▶ _What to work on_
Repeat each of the following records word for word, leaving nothing out.

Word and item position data
==================================================
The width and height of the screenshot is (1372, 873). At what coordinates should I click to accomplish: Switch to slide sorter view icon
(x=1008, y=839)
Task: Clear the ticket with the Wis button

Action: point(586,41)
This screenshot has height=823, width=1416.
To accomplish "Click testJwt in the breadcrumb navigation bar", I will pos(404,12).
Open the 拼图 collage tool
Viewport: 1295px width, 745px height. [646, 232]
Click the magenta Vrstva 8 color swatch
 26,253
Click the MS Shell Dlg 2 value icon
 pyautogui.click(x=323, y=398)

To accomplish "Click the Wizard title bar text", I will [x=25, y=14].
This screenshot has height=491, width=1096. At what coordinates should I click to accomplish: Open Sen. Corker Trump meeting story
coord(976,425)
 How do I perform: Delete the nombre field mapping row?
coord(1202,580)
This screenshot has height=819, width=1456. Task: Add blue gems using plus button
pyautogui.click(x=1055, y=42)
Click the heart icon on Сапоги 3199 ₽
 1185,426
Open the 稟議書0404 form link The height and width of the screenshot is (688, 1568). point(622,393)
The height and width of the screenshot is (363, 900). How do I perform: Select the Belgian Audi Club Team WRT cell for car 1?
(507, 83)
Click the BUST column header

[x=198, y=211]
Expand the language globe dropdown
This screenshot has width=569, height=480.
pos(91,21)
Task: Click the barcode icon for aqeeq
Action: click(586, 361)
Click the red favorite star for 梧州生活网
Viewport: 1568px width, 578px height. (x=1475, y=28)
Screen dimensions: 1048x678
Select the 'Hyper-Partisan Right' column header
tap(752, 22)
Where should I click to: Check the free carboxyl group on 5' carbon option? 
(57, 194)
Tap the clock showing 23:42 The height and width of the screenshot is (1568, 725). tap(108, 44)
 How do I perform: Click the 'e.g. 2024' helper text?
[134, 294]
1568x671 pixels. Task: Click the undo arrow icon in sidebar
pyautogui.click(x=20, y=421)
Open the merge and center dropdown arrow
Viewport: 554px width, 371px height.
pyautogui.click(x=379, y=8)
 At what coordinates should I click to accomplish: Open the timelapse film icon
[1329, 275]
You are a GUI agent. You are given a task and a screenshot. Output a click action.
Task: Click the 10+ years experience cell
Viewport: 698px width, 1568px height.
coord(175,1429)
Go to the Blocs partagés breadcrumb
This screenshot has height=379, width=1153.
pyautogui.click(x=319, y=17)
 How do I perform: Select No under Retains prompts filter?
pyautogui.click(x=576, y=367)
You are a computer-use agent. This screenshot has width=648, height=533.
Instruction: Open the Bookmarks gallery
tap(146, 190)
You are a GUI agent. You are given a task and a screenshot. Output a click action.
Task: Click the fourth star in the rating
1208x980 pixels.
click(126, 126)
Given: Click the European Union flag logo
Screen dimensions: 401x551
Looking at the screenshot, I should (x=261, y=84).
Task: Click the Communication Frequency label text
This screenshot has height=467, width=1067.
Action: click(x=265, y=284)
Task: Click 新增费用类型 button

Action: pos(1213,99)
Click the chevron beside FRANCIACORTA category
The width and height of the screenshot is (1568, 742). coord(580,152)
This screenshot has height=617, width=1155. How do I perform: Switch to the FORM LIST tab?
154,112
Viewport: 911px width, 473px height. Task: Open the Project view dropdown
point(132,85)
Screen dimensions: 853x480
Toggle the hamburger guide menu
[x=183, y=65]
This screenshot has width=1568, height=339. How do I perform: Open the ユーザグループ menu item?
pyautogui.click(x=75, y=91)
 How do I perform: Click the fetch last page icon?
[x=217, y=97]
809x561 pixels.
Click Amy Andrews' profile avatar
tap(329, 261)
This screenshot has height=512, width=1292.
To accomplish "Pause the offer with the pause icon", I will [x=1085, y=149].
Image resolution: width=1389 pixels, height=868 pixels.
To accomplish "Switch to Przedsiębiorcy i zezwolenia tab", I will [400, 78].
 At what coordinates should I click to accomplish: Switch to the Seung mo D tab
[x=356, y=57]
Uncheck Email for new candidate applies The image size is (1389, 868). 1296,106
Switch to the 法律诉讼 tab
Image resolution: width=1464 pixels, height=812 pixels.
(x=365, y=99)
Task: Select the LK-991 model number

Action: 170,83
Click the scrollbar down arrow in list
==================================================
▶ _The output_
The width and height of the screenshot is (1372, 873). At what coordinates should I click to accomplish: Switch to slide sorter view icon
(x=1008, y=839)
Task: Clear the ticket with the Wis button

Action: point(586,41)
This screenshot has height=823, width=1416.
To accomplish "Click testJwt in the breadcrumb navigation bar", I will pos(404,12).
Open the 拼图 collage tool
Viewport: 1295px width, 745px height. [646, 232]
Click the magenta Vrstva 8 color swatch
 26,253
Click the MS Shell Dlg 2 value icon
 pyautogui.click(x=323, y=398)

To accomplish "Click the Wizard title bar text", I will [x=25, y=14].
This screenshot has height=491, width=1096. At what coordinates should I click to accomplish: Open Sen. Corker Trump meeting story
coord(976,425)
 How do I perform: Delete the nombre field mapping row?
coord(1202,580)
This screenshot has height=819, width=1456. Task: Add blue gems using plus button
pyautogui.click(x=1055, y=42)
Click the heart icon on Сапоги 3199 ₽
 1185,426
Open the 稟議書0404 form link The height and width of the screenshot is (688, 1568). point(622,393)
The height and width of the screenshot is (363, 900). How do I perform: Select the Belgian Audi Club Team WRT cell for car 1?
(507, 83)
Click the BUST column header

[x=198, y=211]
Expand the language globe dropdown
This screenshot has width=569, height=480.
pos(91,21)
Task: Click the barcode icon for aqeeq
Action: click(586, 361)
Click the red favorite star for 梧州生活网
Viewport: 1568px width, 578px height. (x=1475, y=28)
Screen dimensions: 1048x678
Select the 'Hyper-Partisan Right' column header
tap(752, 22)
Where should I click to: Check the free carboxyl group on 5' carbon option? 
(57, 194)
Tap the clock showing 23:42 The height and width of the screenshot is (1568, 725). tap(108, 44)
 How do I perform: Click the 'e.g. 2024' helper text?
[134, 294]
1568x671 pixels. Task: Click the undo arrow icon in sidebar
pyautogui.click(x=20, y=421)
Open the merge and center dropdown arrow
Viewport: 554px width, 371px height.
pyautogui.click(x=379, y=8)
 At what coordinates should I click to accomplish: Open the timelapse film icon
[1329, 275]
You are a GUI agent. You are given a task and a screenshot. Output a click action.
Task: Click the 10+ years experience cell
Viewport: 698px width, 1568px height.
coord(175,1429)
Go to the Blocs partagés breadcrumb
This screenshot has height=379, width=1153.
pyautogui.click(x=319, y=17)
 How do I perform: Select No under Retains prompts filter?
pyautogui.click(x=576, y=367)
You are a computer-use agent. This screenshot has width=648, height=533.
Instruction: Open the Bookmarks gallery
tap(146, 190)
You are a GUI agent. You are given a task and a screenshot. Output a click action.
Task: Click the fourth star in the rating
1208x980 pixels.
click(126, 126)
Given: Click the European Union flag logo
Screen dimensions: 401x551
Looking at the screenshot, I should (x=261, y=84).
Task: Click the Communication Frequency label text
This screenshot has height=467, width=1067.
Action: click(x=265, y=284)
Task: Click 新增费用类型 button

Action: pos(1213,99)
Click the chevron beside FRANCIACORTA category
The width and height of the screenshot is (1568, 742). coord(580,152)
This screenshot has height=617, width=1155. How do I perform: Switch to the FORM LIST tab?
154,112
Viewport: 911px width, 473px height. Task: Open the Project view dropdown
point(132,85)
Screen dimensions: 853x480
Toggle the hamburger guide menu
[x=183, y=65]
This screenshot has width=1568, height=339. How do I perform: Open the ユーザグループ menu item?
pyautogui.click(x=75, y=91)
 How do I perform: Click the fetch last page icon?
[x=217, y=97]
809x561 pixels.
Click Amy Andrews' profile avatar
tap(329, 261)
This screenshot has height=512, width=1292.
To accomplish "Pause the offer with the pause icon", I will [x=1085, y=149].
Image resolution: width=1389 pixels, height=868 pixels.
To accomplish "Switch to Przedsiębiorcy i zezwolenia tab", I will [400, 78].
 At what coordinates should I click to accomplish: Switch to the Seung mo D tab
[x=356, y=57]
Uncheck Email for new candidate applies The image size is (1389, 868). 1296,106
Switch to the 法律诉讼 tab
Image resolution: width=1464 pixels, height=812 pixels.
(x=365, y=99)
Task: Select the LK-991 model number

Action: 170,83
Click the scrollbar down arrow in list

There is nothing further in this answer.